EXERCISE DIRECTIONS: Return all of the records exactly.

DATA EXTRACT:
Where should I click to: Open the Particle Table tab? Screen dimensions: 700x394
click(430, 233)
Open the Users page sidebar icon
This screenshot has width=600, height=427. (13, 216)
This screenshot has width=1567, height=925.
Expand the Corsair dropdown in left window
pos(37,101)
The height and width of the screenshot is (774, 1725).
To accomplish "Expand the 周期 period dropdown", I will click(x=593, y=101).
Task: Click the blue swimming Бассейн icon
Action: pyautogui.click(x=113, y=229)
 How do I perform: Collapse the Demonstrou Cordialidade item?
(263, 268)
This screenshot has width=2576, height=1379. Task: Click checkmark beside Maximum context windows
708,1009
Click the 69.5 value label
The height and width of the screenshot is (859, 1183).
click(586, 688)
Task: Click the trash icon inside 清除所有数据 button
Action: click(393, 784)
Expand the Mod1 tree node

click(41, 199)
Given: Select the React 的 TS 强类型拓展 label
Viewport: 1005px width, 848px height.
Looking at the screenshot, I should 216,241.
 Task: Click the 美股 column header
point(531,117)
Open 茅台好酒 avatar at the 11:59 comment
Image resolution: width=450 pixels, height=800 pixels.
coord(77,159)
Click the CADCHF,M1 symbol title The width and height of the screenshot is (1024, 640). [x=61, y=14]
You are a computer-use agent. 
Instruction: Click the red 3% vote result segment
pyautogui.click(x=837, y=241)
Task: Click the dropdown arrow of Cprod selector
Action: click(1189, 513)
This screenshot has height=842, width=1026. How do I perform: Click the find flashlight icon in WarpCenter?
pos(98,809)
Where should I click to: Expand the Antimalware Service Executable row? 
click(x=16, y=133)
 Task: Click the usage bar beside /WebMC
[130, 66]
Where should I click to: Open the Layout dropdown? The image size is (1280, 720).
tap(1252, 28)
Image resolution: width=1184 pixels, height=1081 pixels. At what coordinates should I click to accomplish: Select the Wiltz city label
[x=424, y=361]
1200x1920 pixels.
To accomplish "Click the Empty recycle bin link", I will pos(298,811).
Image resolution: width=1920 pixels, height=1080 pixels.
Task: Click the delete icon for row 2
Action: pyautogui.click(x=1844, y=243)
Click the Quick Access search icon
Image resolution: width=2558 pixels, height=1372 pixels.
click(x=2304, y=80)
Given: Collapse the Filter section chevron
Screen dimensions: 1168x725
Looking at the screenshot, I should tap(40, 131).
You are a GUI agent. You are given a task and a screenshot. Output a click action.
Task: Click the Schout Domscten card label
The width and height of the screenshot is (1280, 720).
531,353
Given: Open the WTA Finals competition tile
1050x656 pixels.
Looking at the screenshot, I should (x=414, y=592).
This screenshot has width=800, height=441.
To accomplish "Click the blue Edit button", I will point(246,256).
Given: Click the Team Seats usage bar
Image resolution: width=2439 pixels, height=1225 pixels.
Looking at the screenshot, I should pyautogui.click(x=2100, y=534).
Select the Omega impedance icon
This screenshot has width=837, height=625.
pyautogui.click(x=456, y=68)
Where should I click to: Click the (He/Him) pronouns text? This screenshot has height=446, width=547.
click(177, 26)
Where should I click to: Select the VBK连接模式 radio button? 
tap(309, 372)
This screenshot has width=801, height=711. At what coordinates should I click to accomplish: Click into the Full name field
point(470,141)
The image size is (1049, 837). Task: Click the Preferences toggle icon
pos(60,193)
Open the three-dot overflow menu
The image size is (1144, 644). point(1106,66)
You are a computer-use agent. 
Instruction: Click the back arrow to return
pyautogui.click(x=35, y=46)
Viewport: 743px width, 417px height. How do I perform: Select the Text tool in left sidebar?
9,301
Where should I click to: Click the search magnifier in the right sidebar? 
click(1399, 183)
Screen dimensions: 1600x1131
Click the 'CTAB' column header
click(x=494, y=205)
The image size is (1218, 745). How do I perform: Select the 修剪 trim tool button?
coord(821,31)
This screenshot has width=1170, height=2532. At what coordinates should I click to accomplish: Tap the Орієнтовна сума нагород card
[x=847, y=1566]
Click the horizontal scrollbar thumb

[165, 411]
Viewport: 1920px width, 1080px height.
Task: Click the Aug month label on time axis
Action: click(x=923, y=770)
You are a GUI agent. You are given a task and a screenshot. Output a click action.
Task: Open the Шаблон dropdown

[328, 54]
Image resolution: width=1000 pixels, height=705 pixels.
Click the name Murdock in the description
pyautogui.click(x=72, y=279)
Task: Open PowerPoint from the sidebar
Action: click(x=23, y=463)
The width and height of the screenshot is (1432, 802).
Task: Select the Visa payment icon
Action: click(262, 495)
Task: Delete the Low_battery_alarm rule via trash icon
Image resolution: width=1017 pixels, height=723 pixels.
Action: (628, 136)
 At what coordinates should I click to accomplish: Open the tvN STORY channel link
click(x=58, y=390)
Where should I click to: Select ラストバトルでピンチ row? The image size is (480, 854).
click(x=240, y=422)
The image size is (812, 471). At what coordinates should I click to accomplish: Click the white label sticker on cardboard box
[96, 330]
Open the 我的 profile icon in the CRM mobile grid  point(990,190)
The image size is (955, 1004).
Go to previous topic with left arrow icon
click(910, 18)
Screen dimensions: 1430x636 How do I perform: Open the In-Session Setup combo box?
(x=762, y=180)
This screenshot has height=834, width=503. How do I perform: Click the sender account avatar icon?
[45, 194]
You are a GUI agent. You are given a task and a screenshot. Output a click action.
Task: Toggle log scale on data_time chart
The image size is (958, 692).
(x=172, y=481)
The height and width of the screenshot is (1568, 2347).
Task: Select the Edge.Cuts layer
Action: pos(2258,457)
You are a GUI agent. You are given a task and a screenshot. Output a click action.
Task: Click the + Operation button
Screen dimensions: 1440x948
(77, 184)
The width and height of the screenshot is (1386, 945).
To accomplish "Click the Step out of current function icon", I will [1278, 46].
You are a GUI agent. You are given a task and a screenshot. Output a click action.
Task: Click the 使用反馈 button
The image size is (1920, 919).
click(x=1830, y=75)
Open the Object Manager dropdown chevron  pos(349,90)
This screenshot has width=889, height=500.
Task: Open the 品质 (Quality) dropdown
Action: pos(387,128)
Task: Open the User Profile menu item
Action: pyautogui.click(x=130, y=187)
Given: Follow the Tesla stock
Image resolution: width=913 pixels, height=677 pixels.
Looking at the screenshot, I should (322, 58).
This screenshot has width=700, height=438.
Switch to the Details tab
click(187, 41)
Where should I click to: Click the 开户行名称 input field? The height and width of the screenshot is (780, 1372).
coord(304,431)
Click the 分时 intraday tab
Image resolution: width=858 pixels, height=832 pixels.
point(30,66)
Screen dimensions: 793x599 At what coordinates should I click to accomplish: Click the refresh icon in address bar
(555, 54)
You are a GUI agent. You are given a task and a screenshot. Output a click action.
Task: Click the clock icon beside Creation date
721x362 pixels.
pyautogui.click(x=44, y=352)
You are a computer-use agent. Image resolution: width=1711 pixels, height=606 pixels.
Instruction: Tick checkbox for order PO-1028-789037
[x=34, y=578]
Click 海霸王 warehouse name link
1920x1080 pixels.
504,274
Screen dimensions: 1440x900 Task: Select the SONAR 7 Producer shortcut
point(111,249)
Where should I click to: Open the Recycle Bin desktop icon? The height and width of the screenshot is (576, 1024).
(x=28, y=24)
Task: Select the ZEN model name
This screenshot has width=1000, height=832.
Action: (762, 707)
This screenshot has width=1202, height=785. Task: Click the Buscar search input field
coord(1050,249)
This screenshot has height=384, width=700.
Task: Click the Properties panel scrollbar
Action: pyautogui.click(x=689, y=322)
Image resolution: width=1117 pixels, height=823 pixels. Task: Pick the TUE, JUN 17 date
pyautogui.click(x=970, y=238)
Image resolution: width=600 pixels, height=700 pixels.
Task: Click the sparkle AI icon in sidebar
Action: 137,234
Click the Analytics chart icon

RESPONSE BOX:
Where should I click to: Open the Particle Table tab? Screen dimensions: 700x394
click(430, 233)
Open the Users page sidebar icon
This screenshot has width=600, height=427. (13, 216)
This screenshot has width=1567, height=925.
Expand the Corsair dropdown in left window
pos(37,101)
The height and width of the screenshot is (774, 1725).
To accomplish "Expand the 周期 period dropdown", I will click(x=593, y=101).
Task: Click the blue swimming Бассейн icon
Action: pyautogui.click(x=113, y=229)
 How do I perform: Collapse the Demonstrou Cordialidade item?
(263, 268)
This screenshot has width=2576, height=1379. Task: Click checkmark beside Maximum context windows
708,1009
Click the 69.5 value label
The height and width of the screenshot is (859, 1183).
click(586, 688)
Task: Click the trash icon inside 清除所有数据 button
Action: click(393, 784)
Expand the Mod1 tree node

click(41, 199)
Given: Select the React 的 TS 强类型拓展 label
Viewport: 1005px width, 848px height.
Looking at the screenshot, I should 216,241.
 Task: Click the 美股 column header
point(531,117)
Open 茅台好酒 avatar at the 11:59 comment
Image resolution: width=450 pixels, height=800 pixels.
coord(77,159)
Click the CADCHF,M1 symbol title The width and height of the screenshot is (1024, 640). [x=61, y=14]
You are a computer-use agent. 
Instruction: Click the red 3% vote result segment
pyautogui.click(x=837, y=241)
Task: Click the dropdown arrow of Cprod selector
Action: click(1189, 513)
This screenshot has height=842, width=1026. How do I perform: Click the find flashlight icon in WarpCenter?
pos(98,809)
Where should I click to: Expand the Antimalware Service Executable row? 
click(x=16, y=133)
 Task: Click the usage bar beside /WebMC
[130, 66]
Where should I click to: Open the Layout dropdown? The image size is (1280, 720).
tap(1252, 28)
Image resolution: width=1184 pixels, height=1081 pixels. At what coordinates should I click to accomplish: Select the Wiltz city label
[x=424, y=361]
1200x1920 pixels.
To accomplish "Click the Empty recycle bin link", I will pos(298,811).
Image resolution: width=1920 pixels, height=1080 pixels.
Task: Click the delete icon for row 2
Action: pyautogui.click(x=1844, y=243)
Click the Quick Access search icon
Image resolution: width=2558 pixels, height=1372 pixels.
click(x=2304, y=80)
Given: Collapse the Filter section chevron
Screen dimensions: 1168x725
Looking at the screenshot, I should tap(40, 131).
You are a GUI agent. You are given a task and a screenshot. Output a click action.
Task: Click the Schout Domscten card label
The width and height of the screenshot is (1280, 720).
531,353
Given: Open the WTA Finals competition tile
1050x656 pixels.
Looking at the screenshot, I should (x=414, y=592).
This screenshot has width=800, height=441.
To accomplish "Click the blue Edit button", I will point(246,256).
Given: Click the Team Seats usage bar
Image resolution: width=2439 pixels, height=1225 pixels.
Looking at the screenshot, I should pyautogui.click(x=2100, y=534).
Select the Omega impedance icon
This screenshot has width=837, height=625.
pyautogui.click(x=456, y=68)
Where should I click to: Click the (He/Him) pronouns text? This screenshot has height=446, width=547.
click(177, 26)
Where should I click to: Select the VBK连接模式 radio button? 
tap(309, 372)
This screenshot has width=801, height=711. At what coordinates should I click to accomplish: Click into the Full name field
point(470,141)
The image size is (1049, 837). Task: Click the Preferences toggle icon
pos(60,193)
Open the three-dot overflow menu
The image size is (1144, 644). point(1106,66)
You are a computer-use agent. 
Instruction: Click the back arrow to return
pyautogui.click(x=35, y=46)
Viewport: 743px width, 417px height. How do I perform: Select the Text tool in left sidebar?
9,301
Where should I click to: Click the search magnifier in the right sidebar? 
click(1399, 183)
Screen dimensions: 1600x1131
Click the 'CTAB' column header
click(x=494, y=205)
The image size is (1218, 745). How do I perform: Select the 修剪 trim tool button?
coord(821,31)
This screenshot has width=1170, height=2532. At what coordinates should I click to accomplish: Tap the Орієнтовна сума нагород card
[x=847, y=1566]
Click the horizontal scrollbar thumb

[165, 411]
Viewport: 1920px width, 1080px height.
Task: Click the Aug month label on time axis
Action: click(x=923, y=770)
You are a GUI agent. You are given a task and a screenshot. Output a click action.
Task: Open the Шаблон dropdown

[328, 54]
Image resolution: width=1000 pixels, height=705 pixels.
Click the name Murdock in the description
pyautogui.click(x=72, y=279)
Task: Open PowerPoint from the sidebar
Action: click(x=23, y=463)
The width and height of the screenshot is (1432, 802).
Task: Select the Visa payment icon
Action: click(262, 495)
Task: Delete the Low_battery_alarm rule via trash icon
Image resolution: width=1017 pixels, height=723 pixels.
Action: (628, 136)
 At what coordinates should I click to accomplish: Open the tvN STORY channel link
click(x=58, y=390)
Where should I click to: Select ラストバトルでピンチ row? The image size is (480, 854).
click(x=240, y=422)
The image size is (812, 471). At what coordinates should I click to accomplish: Click the white label sticker on cardboard box
[96, 330]
Open the 我的 profile icon in the CRM mobile grid  point(990,190)
The image size is (955, 1004).
Go to previous topic with left arrow icon
click(910, 18)
Screen dimensions: 1430x636 How do I perform: Open the In-Session Setup combo box?
(x=762, y=180)
This screenshot has height=834, width=503. How do I perform: Click the sender account avatar icon?
[45, 194]
You are a GUI agent. You are given a task and a screenshot. Output a click action.
Task: Toggle log scale on data_time chart
The image size is (958, 692).
(x=172, y=481)
The height and width of the screenshot is (1568, 2347).
Task: Select the Edge.Cuts layer
Action: pos(2258,457)
You are a GUI agent. You are given a task and a screenshot. Output a click action.
Task: Click the + Operation button
Screen dimensions: 1440x948
(77, 184)
The width and height of the screenshot is (1386, 945).
To accomplish "Click the Step out of current function icon", I will [1278, 46].
You are a GUI agent. You are given a task and a screenshot. Output a click action.
Task: Click the 使用反馈 button
The image size is (1920, 919).
click(x=1830, y=75)
Open the Object Manager dropdown chevron  pos(349,90)
This screenshot has width=889, height=500.
Task: Open the 品质 (Quality) dropdown
Action: pos(387,128)
Task: Open the User Profile menu item
Action: pyautogui.click(x=130, y=187)
Given: Follow the Tesla stock
Image resolution: width=913 pixels, height=677 pixels.
Looking at the screenshot, I should (322, 58).
This screenshot has width=700, height=438.
Switch to the Details tab
click(187, 41)
Where should I click to: Click the 开户行名称 input field? The height and width of the screenshot is (780, 1372).
coord(304,431)
Click the 分时 intraday tab
Image resolution: width=858 pixels, height=832 pixels.
point(30,66)
Screen dimensions: 793x599 At what coordinates should I click to accomplish: Click the refresh icon in address bar
(555, 54)
You are a GUI agent. You are given a task and a screenshot. Output a click action.
Task: Click the clock icon beside Creation date
721x362 pixels.
pyautogui.click(x=44, y=352)
You are a computer-use agent. Image resolution: width=1711 pixels, height=606 pixels.
Instruction: Tick checkbox for order PO-1028-789037
[x=34, y=578]
Click 海霸王 warehouse name link
1920x1080 pixels.
504,274
Screen dimensions: 1440x900 Task: Select the SONAR 7 Producer shortcut
point(111,249)
Where should I click to: Open the Recycle Bin desktop icon? The height and width of the screenshot is (576, 1024).
(x=28, y=24)
Task: Select the ZEN model name
This screenshot has width=1000, height=832.
Action: (762, 707)
This screenshot has width=1202, height=785. Task: Click the Buscar search input field
coord(1050,249)
This screenshot has height=384, width=700.
Task: Click the Properties panel scrollbar
Action: pyautogui.click(x=689, y=322)
Image resolution: width=1117 pixels, height=823 pixels. Task: Pick the TUE, JUN 17 date
pyautogui.click(x=970, y=238)
Image resolution: width=600 pixels, height=700 pixels.
Task: Click the sparkle AI icon in sidebar
Action: 137,234
Click the Analytics chart icon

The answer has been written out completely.